→ STORED DATA:
______________________________
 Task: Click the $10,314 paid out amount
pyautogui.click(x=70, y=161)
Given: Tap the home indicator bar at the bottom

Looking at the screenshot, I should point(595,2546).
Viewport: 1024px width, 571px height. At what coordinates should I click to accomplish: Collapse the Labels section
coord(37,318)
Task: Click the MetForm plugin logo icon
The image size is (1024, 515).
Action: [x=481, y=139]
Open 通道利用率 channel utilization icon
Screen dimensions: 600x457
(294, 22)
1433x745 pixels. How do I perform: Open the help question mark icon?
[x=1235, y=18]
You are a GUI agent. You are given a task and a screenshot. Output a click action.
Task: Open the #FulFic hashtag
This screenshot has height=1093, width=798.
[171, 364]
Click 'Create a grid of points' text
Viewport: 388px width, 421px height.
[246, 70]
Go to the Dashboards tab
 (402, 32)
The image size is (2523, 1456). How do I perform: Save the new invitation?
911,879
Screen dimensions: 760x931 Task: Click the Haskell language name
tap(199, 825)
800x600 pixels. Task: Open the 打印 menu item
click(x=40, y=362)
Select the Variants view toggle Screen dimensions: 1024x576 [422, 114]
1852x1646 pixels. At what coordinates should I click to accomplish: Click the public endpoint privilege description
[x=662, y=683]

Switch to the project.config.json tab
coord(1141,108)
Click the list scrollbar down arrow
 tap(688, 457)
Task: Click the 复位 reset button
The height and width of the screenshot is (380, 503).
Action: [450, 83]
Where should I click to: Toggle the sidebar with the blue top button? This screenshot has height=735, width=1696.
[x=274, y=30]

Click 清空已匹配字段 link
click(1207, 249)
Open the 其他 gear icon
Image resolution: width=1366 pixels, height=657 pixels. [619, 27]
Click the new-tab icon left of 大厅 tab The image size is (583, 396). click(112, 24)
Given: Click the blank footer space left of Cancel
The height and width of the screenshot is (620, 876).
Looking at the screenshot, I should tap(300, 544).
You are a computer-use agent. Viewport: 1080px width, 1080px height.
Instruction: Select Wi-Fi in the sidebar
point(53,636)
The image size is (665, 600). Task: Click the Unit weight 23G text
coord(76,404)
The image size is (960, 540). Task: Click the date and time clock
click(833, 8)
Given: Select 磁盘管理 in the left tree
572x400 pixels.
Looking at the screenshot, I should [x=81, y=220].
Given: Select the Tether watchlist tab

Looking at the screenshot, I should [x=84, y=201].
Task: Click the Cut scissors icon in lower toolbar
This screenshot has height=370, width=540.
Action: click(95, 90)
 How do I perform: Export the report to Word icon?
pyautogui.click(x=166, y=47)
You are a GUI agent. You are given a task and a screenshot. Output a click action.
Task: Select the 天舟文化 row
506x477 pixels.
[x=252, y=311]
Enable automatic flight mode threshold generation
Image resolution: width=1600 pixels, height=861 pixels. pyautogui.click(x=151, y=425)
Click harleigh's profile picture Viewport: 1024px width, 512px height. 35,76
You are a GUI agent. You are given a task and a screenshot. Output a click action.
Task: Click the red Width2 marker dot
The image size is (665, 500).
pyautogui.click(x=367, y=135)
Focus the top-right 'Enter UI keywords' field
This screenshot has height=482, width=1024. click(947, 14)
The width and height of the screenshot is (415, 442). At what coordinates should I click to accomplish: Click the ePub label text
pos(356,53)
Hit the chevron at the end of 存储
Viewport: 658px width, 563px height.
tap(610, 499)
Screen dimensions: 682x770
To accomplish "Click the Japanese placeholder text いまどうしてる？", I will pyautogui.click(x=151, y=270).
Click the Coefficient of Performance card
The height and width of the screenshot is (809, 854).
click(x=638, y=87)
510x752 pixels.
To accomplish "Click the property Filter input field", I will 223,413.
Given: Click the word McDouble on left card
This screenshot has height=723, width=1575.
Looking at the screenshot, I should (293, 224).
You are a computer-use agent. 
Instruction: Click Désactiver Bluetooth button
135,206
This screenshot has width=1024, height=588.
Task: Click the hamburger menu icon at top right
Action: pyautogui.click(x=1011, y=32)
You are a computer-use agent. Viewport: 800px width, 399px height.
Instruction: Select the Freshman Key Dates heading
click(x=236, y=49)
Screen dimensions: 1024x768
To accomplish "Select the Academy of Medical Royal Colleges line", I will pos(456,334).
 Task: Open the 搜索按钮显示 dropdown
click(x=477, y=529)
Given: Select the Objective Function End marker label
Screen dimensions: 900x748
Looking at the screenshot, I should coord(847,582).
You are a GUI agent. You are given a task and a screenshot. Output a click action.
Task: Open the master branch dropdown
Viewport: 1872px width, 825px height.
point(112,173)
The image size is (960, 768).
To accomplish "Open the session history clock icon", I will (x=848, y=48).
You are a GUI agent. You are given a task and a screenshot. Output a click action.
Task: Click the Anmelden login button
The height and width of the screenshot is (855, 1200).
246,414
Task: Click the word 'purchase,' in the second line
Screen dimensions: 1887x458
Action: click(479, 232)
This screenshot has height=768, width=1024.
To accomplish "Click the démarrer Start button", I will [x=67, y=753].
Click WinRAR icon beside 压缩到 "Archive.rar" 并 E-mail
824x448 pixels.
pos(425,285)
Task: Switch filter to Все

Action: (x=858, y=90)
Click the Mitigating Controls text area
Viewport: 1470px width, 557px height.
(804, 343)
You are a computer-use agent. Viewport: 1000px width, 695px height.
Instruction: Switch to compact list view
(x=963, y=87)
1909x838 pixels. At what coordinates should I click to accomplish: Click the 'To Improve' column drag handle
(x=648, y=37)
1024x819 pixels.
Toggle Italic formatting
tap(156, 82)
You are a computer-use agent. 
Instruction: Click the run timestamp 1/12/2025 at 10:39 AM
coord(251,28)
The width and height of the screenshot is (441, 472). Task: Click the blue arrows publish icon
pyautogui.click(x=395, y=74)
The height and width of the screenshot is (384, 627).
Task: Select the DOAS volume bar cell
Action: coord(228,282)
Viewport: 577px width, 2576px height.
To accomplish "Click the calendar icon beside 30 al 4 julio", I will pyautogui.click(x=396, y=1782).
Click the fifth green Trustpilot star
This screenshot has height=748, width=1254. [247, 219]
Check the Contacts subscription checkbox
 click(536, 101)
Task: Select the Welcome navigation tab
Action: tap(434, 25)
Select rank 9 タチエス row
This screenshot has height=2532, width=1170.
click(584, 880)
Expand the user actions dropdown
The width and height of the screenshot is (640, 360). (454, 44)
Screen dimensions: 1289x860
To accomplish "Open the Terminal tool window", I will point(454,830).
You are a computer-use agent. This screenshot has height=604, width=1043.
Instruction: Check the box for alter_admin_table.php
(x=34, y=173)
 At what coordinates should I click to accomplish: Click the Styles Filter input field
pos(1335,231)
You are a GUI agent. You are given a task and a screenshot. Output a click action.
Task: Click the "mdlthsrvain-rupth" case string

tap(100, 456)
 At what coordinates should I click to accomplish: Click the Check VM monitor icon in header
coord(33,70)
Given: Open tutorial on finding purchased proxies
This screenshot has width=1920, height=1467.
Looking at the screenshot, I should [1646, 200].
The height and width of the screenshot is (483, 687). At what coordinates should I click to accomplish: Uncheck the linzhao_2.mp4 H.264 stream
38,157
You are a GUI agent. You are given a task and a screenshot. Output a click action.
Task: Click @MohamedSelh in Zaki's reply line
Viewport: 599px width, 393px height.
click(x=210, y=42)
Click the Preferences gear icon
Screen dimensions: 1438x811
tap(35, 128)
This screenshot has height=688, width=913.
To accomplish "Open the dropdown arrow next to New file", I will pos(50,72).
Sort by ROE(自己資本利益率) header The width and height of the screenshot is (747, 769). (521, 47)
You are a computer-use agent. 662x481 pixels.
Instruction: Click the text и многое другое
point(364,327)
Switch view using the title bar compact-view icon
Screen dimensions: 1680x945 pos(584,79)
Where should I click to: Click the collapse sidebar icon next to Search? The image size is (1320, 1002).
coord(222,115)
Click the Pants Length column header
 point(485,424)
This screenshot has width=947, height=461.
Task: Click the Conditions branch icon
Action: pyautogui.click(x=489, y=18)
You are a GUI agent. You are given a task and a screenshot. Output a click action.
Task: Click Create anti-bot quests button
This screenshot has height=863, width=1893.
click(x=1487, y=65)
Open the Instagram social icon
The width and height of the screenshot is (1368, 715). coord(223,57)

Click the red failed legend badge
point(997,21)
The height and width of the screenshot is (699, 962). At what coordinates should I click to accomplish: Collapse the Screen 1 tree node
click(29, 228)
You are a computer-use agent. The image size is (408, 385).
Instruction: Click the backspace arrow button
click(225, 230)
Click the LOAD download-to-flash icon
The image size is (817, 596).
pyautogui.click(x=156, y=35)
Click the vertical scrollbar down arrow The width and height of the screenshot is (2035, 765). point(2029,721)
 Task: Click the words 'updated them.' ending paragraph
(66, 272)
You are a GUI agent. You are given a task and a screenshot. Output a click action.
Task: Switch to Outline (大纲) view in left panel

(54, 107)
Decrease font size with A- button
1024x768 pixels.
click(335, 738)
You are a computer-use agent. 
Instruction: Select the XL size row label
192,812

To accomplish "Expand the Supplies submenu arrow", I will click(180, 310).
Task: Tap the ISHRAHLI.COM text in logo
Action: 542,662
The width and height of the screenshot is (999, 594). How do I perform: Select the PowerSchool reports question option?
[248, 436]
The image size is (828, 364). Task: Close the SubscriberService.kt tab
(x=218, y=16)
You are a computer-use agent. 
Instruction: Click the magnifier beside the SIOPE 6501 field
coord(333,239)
______________________________
→ DIRECTIONS FOR THIS TASK: Identify every line above with the string "marker" in it. Copy those lines.

→ RESULT FOR THIS TASK:
Task: Click the red Width2 marker dot
Given: Select the Objective Function End marker label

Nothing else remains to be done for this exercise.